Brian Serbin came from a family of physicians. He was always interested in medicine and for a while considered following in his father’s footsteps as a doctor. But his strong passion for animals led him to find a way to combine his two interests into a rewarding and successful career.  

“I always loved animals,” Serbin said. “Growing up I always had dogs and other pets. I thought I could get the best of both worlds, working with animals and still getting to practice medicine.”  

Today, Serbin and his staff can be found caring for pot belly pigs, ferrets, rabbits, goats, reptiles and of course dogs and cats at the Ingleside Animal Hospital. Located east of 48 street on Thomas Road, Serbin purchased the company in 2000, after spending years working at other animal hospitals in Phoenix.  

“I grew up in Phoenix, so I’m tied to this community,” said Serbin. “I also didn’t want to start from scratch. The goal was to take something that was established and improve on it.”  

Ingleside Animal Hospital serves as a one stop shop for pet owners in the area.  Among the dozens of services offered are surgeries, vaccinations, teeth cleanings, eye care, grooming, abdominal and cardiac care. Owners can also board their animals at the hospital or stop by for obedience classes.  

Serbin and his staff put a heavy emphasis on staying at the forefront of the always-evolving technology in the veterinary field. The hospital was one of the first to offer some of the newer therapeutic medications for allergies and also is among the leaders in using digital radiography. They have implemented laser therapy for cats and dogs and expanded their surgical capabilities to include fracture repair.  

“The science in this industry can be constantly changing,” said Mandy Price, a certified veterinary practice manager who has been working at Ingleside since before Serbin bought the practice. “Our technicians go to continuing education classes. If there’s something new, we want to make sure we are on the cutting edge.”  

The main focus, of course, are the animals that Ingleside is taking care of. Ingleside works with two local agencies, Luv of Dogz and Rancho Feliz, helping animals rescued by those organizations get back to being healthy.

The hospital also puts a primary focus on the relationship between its veterinarians, their animal patients and human caretakers.  

“We try to hire doctors who are extroverts,” said Price. “In this field, doctors love the animals, but not always the people. We always feel like a doctor’s bedside manner and the caring and genuine feeling the owners get from that are important.”  

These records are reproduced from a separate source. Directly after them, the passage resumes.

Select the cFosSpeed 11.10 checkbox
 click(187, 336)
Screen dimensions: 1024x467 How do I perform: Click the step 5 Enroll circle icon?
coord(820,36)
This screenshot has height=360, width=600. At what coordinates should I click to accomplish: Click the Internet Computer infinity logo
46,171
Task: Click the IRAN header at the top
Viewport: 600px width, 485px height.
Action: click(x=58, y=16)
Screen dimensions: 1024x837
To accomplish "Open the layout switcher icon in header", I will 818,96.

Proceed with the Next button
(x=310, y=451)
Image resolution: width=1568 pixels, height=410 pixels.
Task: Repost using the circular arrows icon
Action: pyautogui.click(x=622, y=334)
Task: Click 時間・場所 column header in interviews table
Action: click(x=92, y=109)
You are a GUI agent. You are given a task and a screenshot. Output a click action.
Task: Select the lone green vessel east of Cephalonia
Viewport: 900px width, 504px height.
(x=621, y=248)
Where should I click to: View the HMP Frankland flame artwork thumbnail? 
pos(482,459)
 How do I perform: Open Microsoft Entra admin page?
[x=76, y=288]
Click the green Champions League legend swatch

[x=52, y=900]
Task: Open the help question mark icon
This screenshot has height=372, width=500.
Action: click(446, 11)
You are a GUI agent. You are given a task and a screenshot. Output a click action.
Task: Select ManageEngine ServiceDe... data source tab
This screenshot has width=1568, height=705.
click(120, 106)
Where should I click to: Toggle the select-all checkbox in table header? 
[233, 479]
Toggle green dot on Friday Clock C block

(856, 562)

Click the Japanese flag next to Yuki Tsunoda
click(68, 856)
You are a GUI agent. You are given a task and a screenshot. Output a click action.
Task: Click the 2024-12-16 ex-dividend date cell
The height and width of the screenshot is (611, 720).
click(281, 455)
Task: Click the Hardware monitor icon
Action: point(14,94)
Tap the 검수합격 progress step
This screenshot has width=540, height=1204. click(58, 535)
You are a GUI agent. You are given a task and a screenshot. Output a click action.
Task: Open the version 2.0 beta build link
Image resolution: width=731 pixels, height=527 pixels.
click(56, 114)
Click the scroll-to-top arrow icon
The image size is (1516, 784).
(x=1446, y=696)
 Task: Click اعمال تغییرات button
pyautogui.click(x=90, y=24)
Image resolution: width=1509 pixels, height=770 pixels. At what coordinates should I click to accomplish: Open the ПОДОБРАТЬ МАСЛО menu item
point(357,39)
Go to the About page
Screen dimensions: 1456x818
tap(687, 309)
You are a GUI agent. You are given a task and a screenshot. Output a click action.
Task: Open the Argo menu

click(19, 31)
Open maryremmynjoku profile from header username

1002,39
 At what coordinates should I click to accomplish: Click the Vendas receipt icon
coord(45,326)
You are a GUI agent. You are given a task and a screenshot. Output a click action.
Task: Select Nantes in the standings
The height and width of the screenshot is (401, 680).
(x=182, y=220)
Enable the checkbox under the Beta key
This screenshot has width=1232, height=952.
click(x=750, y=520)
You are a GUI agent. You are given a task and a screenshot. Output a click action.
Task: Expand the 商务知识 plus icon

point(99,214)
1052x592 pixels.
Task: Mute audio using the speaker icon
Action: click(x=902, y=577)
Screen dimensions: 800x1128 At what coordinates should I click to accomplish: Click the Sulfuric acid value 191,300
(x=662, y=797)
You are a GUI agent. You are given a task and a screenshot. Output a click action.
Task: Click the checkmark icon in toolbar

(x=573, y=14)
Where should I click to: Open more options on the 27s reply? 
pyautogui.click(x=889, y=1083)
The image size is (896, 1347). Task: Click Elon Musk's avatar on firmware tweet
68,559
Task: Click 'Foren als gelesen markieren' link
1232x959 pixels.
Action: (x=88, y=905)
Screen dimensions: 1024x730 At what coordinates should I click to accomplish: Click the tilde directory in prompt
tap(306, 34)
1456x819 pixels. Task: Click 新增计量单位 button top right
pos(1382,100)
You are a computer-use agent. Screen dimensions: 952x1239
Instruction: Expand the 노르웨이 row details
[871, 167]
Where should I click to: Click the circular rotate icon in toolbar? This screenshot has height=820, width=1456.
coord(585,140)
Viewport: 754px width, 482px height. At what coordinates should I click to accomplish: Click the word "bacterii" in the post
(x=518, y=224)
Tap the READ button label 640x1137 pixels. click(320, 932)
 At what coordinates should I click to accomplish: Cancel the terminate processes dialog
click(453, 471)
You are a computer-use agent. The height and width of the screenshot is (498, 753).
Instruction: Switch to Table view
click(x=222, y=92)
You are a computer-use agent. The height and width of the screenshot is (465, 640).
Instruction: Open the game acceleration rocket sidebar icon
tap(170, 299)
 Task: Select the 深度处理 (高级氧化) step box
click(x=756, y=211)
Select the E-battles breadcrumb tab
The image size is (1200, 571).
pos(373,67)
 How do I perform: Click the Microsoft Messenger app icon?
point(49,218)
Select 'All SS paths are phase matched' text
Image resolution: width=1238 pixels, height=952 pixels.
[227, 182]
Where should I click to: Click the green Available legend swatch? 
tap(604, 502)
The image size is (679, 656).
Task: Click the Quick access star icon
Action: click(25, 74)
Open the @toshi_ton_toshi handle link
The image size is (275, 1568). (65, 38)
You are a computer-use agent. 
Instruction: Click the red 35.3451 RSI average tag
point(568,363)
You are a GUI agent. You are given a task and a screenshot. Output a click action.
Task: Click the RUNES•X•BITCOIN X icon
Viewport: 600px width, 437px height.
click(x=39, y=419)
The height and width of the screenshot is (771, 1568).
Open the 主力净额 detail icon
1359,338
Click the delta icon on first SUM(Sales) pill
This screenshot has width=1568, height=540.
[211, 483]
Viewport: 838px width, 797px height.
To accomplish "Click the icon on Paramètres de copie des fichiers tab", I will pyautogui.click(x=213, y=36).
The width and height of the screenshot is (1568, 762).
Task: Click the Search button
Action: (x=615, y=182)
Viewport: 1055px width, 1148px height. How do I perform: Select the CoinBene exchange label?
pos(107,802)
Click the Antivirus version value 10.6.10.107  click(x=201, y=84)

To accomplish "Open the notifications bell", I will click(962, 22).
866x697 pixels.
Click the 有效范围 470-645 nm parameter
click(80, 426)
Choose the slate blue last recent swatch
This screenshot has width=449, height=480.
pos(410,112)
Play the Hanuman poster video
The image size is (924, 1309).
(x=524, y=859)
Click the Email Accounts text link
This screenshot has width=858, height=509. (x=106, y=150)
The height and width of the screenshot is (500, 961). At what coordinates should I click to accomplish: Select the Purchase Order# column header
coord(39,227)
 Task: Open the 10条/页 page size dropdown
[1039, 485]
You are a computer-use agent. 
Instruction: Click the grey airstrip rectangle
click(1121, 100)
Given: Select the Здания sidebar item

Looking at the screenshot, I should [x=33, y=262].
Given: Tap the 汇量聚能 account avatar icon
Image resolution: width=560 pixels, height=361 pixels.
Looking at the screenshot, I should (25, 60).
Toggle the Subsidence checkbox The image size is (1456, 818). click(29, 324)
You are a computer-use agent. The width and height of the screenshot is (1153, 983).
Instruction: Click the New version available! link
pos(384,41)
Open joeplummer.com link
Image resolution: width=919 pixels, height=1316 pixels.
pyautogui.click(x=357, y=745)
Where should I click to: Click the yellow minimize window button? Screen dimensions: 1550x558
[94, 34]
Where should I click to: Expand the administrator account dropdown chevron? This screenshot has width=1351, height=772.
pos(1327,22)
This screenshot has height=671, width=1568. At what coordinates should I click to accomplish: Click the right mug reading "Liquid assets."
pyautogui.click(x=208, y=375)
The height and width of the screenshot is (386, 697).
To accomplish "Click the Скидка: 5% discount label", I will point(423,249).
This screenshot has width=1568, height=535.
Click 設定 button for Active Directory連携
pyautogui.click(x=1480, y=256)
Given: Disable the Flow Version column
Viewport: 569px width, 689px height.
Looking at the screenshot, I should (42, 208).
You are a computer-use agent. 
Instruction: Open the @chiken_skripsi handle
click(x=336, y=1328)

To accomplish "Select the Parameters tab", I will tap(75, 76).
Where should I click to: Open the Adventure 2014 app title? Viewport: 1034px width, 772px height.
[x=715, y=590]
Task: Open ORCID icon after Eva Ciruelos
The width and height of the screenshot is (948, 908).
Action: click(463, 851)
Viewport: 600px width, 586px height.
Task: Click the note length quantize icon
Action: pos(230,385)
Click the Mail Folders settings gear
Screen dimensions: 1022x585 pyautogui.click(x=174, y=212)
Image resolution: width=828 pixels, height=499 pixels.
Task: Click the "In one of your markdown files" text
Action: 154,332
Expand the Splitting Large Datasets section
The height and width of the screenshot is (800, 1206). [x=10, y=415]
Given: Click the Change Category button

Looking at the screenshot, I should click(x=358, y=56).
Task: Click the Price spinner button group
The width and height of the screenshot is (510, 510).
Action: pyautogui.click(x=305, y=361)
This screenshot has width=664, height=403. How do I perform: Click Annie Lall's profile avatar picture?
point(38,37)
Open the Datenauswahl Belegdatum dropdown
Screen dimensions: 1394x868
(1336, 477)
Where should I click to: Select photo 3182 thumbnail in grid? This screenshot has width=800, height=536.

“Like any other business, you learn from your mistakes,” said Serbin. “When you grow something, you have to adapt to a busier facility, how to manage increasing clientele. Managing people is always a challenge. But our staff is very committed to the welfare of pets. This is more than a job where you just punch the clock.”  

Serbin and Price say the hospital’s location also contributes to its success. The close proximity to the freeway and airport gives people departing quick access to a place to board their pets. The nearby greenbelt and canal are popular destinations for active pet owners, and the recent influx of new shopping and restaurants has also helped bring in new patients.  

“Arcadia is a stable neighborhood, with a lot of good people,” Serbin said. “There’s a real sense of community here. We don’t have one type of clientele, we work with all kinds of people across the board.”  

Price believes one of the biggest reasons for the success of the hospital is Serbin’s high level on involvement with the day-to-day operations. His passion is the main reason why several families have been bringing their pets to Ingleside for multiple generations. 

“He is a perfectionist,” said Price. “He’s very business savvy, deciding who to hire and figuring out our price structures. He’s always here with his pulse on the business. He’s also very compassionate toward the patients and the staff. When everyone’s happy, it makes it easier to run a business.”